PPTX Export and Incoming Google Slides Support
PPTX export makes NotebookLM decks portable across the standard presentation ecosystem. The Office Open XML format is native to Microsoft PowerPoint and widely supported by Apple Keynote, LibreOffice Impress, and Google Slides, so teams can hand off AI-drafted decks to colleagues without changing tools.
That matters for enterprises with strict brand templates, slide masters, and review cycles. You can ideate in NotebookLM, then move to PowerPoint for template enforcement, comments, and final polish. Google has also signaled that deeper Slides support is on the way. If that includes direct handoff to Slides or synchronized updates, it would close the loop for users already collaborating in Google Workspace.

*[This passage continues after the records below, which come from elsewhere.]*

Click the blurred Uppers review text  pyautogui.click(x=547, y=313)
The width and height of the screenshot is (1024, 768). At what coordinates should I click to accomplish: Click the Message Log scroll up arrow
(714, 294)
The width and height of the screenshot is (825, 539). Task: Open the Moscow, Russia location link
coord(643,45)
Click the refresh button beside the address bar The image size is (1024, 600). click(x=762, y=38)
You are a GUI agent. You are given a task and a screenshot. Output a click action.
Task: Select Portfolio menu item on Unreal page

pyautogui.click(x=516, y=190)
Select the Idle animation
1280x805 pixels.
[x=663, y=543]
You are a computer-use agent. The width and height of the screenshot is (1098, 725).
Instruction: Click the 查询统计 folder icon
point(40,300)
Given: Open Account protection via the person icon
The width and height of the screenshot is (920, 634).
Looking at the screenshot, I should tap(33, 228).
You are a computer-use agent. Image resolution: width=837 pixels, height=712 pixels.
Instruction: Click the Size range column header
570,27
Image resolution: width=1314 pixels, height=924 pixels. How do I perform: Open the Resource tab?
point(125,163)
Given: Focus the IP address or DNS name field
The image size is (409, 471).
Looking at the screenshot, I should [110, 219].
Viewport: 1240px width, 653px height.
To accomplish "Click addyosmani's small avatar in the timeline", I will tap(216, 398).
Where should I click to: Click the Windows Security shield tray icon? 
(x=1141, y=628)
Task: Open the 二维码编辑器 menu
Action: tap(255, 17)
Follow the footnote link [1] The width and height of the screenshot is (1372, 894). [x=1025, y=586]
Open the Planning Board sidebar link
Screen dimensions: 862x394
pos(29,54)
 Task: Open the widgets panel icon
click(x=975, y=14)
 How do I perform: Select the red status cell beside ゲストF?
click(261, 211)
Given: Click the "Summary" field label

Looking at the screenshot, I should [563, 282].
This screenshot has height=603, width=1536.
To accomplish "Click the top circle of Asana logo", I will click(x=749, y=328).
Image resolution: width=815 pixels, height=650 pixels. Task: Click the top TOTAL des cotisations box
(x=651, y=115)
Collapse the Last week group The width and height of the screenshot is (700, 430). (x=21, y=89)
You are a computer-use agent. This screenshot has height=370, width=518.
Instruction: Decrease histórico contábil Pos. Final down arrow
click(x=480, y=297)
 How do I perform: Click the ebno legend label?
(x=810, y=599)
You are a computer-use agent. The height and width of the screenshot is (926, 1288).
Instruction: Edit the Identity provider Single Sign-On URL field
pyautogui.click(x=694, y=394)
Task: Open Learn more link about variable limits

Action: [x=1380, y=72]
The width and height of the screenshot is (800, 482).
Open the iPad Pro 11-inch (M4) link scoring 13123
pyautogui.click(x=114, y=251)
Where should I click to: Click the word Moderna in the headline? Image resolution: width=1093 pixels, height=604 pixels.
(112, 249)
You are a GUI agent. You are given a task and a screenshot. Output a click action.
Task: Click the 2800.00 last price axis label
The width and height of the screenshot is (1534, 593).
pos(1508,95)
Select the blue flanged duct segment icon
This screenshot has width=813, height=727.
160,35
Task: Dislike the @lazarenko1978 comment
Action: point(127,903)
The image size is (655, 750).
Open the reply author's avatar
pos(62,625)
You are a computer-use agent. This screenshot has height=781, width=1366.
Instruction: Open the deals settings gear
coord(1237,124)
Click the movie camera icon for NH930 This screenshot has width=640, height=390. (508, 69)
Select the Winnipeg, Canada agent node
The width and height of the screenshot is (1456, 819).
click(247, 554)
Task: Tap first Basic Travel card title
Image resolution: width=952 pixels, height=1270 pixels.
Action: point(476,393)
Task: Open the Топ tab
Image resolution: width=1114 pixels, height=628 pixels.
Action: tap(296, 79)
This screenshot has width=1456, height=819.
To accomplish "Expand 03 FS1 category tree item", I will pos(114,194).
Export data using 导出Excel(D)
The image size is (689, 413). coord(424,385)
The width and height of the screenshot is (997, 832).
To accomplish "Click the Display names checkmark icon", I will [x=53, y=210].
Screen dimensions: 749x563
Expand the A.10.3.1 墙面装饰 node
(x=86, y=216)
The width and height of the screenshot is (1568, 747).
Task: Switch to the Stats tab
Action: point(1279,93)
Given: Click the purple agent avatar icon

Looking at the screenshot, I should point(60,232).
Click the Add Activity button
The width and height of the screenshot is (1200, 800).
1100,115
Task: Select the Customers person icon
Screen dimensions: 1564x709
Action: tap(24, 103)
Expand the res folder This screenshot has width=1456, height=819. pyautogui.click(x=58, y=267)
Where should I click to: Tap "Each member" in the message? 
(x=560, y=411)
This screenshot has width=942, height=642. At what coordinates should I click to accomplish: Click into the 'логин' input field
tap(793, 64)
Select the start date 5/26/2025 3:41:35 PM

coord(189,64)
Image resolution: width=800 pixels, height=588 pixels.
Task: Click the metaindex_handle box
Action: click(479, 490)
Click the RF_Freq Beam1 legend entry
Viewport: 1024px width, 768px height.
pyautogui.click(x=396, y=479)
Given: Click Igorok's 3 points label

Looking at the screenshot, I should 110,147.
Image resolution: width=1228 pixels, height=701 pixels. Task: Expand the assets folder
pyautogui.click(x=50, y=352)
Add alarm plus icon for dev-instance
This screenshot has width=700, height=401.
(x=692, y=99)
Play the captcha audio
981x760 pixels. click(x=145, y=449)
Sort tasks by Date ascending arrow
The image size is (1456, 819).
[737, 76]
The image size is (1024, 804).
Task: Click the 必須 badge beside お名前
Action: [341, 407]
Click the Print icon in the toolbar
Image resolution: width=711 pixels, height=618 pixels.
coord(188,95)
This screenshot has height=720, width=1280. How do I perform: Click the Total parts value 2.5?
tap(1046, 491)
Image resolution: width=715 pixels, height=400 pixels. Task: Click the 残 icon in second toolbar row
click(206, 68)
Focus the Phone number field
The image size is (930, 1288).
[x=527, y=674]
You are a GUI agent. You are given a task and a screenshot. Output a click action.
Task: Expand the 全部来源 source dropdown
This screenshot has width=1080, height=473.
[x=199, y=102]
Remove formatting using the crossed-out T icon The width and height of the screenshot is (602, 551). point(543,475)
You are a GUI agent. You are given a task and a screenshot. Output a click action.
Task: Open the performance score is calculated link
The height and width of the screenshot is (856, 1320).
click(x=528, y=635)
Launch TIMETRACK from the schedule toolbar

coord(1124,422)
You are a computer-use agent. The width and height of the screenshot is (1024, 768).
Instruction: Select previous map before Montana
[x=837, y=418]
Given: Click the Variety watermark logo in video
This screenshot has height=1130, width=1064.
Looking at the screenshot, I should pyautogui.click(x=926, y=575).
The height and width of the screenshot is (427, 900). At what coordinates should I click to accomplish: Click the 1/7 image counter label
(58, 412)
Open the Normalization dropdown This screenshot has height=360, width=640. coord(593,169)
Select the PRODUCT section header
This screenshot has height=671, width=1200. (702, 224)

Rollout Details and Availability Across Tiers
Google announced the feature via the NotebookLM team’s social channels, noting that single-slide editing is rolling out now for Pro and Ultra subscribers. Free users will see the capability in the coming weeks where NotebookLM is available. PPTX export is live alongside the editing upgrade, positioning NotebookLM as a more serious on-ramp to standard presentation workflows.
What to Watch Next for Power Users and Teams
The headline pain point—editing a single slide without nuking the whole deck—is finally resolved. Next, power users will be watching for multi-slide batch edits (e.g., “apply this tone to Slides 2–6”), tighter control over layout and brand styles, richer image and chart handling, and speaker notes generation. Version history and collaboration cues would also help teams track changes as AI and humans co-author decks.
For now, the takeaway is simple: NotebookLM’s slide decks just moved from clever demo to genuinely useful tool. With prompt-based refinement and PPTX export, Google is aligning the product with how people really build presentations—iteratively, collaboratively, and across multiple apps.